I pointed out that Gen Z has more options today, making them less likely to settle. Unlike us, they're just starting their careers, making it easier for them to explore and align their jobs with their values. Their opportunity cost to switch are less costly compared to ours.
As a millennial in my late thirties, I empathize with Gen Z. I would likely make similar choices in their position, considering the opportunities available now. If I had recruitment platforms then, rather hinging on the paper's recruitment section and recommendations, job hunting could be a facile victory.

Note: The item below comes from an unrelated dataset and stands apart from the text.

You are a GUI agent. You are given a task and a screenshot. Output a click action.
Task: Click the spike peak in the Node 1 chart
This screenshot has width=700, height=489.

Today's youth are bombarded with information and influences from various sources. This exposure fabricated a comparison culture, but aside from among peers, it also extends to their views of leaders and role models. Social Media has fueled their expectations of leaders, drawing from aspirational figures like Bill Gates or Elon Musk, and AI has offered the know-hows just a keyboard away.
Many traditional businesses fail to recognize that it's not just about chasing success; it's also about keeping up with changing times and mindsets. I pondered on what type of leader would appeal to me if I were in the shoes of the younger generation.
After introspection, I realized that conventional leadership advice and models seem outdated.
Inspired by Gundam, I give you:
The New-type Leader
This leadership style is philosophical and life-centric. It focuses on understanding individual motivations and aligning them with their life goals.
For the Graduate: The New-type leader advises exploring various opportunities for gaining experience and mentorship.
For the Mid-Career Professional: They provide guidance towards stability and purpose, understanding their need for safety and security.
The New-type Leader values team members' time and motivations. He builds trust by engaging beyond professional duties, focusing on life purpose and fulfillment. He adopts a wise, charming, and influential approach that resonates with millennials and Gen Z.
Reflecting on my experiences and observations, I realize the scarcity of such leaders. I do encourage fellow Gen X professionals to explore this new leadership theory. Let's start a conversation if you enjoy my concept of the New-Type.